Le débat autour du vote de la loi sur l'interdiction du port du voile à l'école a permis de mettre en avant la question de l'oppression des femmes, mais il a aussi ramené la laïcité sur le devant de la scène, donnant l'occasion à certains de revêtir la robe d'une nouvelle croisade laïque. Avec beaucoup d'hypocrisie d'ailleurs, car depuis qu'elle est entrée dans la loi en 1905, en excluant radicalement l'Eglise du domaine public, la laïcité n'a pas cessé d'être battue en brèche, entre autre par ceux-là mêmes qui voudraient aujourd'hui s'en faire les champions.

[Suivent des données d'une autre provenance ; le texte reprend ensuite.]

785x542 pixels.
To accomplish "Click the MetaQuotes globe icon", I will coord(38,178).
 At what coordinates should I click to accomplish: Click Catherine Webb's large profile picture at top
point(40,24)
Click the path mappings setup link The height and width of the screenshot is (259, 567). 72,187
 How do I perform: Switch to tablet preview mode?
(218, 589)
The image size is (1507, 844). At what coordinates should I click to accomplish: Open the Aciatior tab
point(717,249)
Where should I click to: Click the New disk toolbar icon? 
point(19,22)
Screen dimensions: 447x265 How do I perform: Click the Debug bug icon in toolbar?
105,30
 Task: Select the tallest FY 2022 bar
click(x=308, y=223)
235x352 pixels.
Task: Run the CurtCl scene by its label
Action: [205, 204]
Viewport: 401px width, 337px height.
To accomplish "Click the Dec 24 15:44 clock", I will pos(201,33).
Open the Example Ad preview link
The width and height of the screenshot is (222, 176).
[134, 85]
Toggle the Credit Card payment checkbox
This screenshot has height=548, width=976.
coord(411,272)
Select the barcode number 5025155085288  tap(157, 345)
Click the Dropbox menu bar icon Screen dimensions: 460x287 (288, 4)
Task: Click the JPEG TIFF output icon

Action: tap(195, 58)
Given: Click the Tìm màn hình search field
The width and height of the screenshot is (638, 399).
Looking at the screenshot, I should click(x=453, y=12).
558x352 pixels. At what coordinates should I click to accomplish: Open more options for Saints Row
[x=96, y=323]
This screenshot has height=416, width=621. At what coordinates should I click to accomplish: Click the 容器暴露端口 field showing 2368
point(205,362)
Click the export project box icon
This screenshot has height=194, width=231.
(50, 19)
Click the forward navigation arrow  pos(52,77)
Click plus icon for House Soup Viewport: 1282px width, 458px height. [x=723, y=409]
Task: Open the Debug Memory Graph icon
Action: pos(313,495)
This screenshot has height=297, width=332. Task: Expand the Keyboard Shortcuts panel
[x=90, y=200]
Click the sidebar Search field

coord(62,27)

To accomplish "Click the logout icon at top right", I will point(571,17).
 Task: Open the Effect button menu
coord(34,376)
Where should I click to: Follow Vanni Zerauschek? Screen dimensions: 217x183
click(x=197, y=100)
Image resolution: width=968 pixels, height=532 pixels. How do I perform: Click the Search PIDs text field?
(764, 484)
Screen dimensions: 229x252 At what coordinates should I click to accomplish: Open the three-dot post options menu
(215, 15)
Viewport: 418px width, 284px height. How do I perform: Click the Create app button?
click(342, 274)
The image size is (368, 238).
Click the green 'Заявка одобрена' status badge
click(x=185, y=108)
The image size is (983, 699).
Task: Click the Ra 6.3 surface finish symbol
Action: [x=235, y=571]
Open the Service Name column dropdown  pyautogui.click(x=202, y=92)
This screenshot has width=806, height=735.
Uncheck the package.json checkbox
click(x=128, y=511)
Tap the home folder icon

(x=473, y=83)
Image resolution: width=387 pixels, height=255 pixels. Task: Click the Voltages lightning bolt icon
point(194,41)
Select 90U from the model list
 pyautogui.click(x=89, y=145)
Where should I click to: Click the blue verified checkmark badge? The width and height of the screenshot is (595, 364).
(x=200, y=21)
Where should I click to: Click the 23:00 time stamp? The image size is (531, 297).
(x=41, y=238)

Si la laïcité, acte de gloire et " étendard de la République " sert aux révolutionnaires de point d'appui dans le combat contre les intégrismes sous toutes leurs formes, que reprenons-nous à notre compte de ce combat ? Quelles sont nos solidarités avec ceux qui l'ont mené ? Comment en s'appuyant sur ses acquis démocratiques le dépasser ?
Ces questions ne peuvent trouver de réponses si l'on n'envisage pas ce combat du point de vue de son histoire, pour comprendre en quoi les révolutionnaires, nous nous y rattachons sans en faire pour autant le nôtre, et le dépassons.

Aux origines de la laïcité, les idées des philosophes des Lumières
Le combat contre la religion et sa domination sur l'ensemble de la société qui a donné naissance à la laïcité, prend ses racines au XVIIIème siècle, dans le combat que menèrent en France les philosophes des Lumières, Voltaire, Diderot et les Encyclopédistes. La verve, l'ironie et les attaques sans concession de ces intellectuels avaient pour principale cible l'Eglise, pilier du pouvoir des classes féodales de l'Ancien Régime, et toutes les institutions religieuses. " Ecrasons l'infâme ", disait Voltaire, qui, toute sa vie, combattit par la critique et la raillerie l'Eglise, instrument réactionnaire du pouvoir féodal.
Leur passion pour les idées, leur haine de l'obscurantisme, leur insolence à l'égard des dogmes, leur acharnement à combattre l'intolérance et le despotisme amena certains d'entre eux comme Diderot à un athéisme militant. " Ce n'est pas Dieu qui a fait les hommes à son image, ce sont les hommes qui tous les jours font Dieu à la leur ".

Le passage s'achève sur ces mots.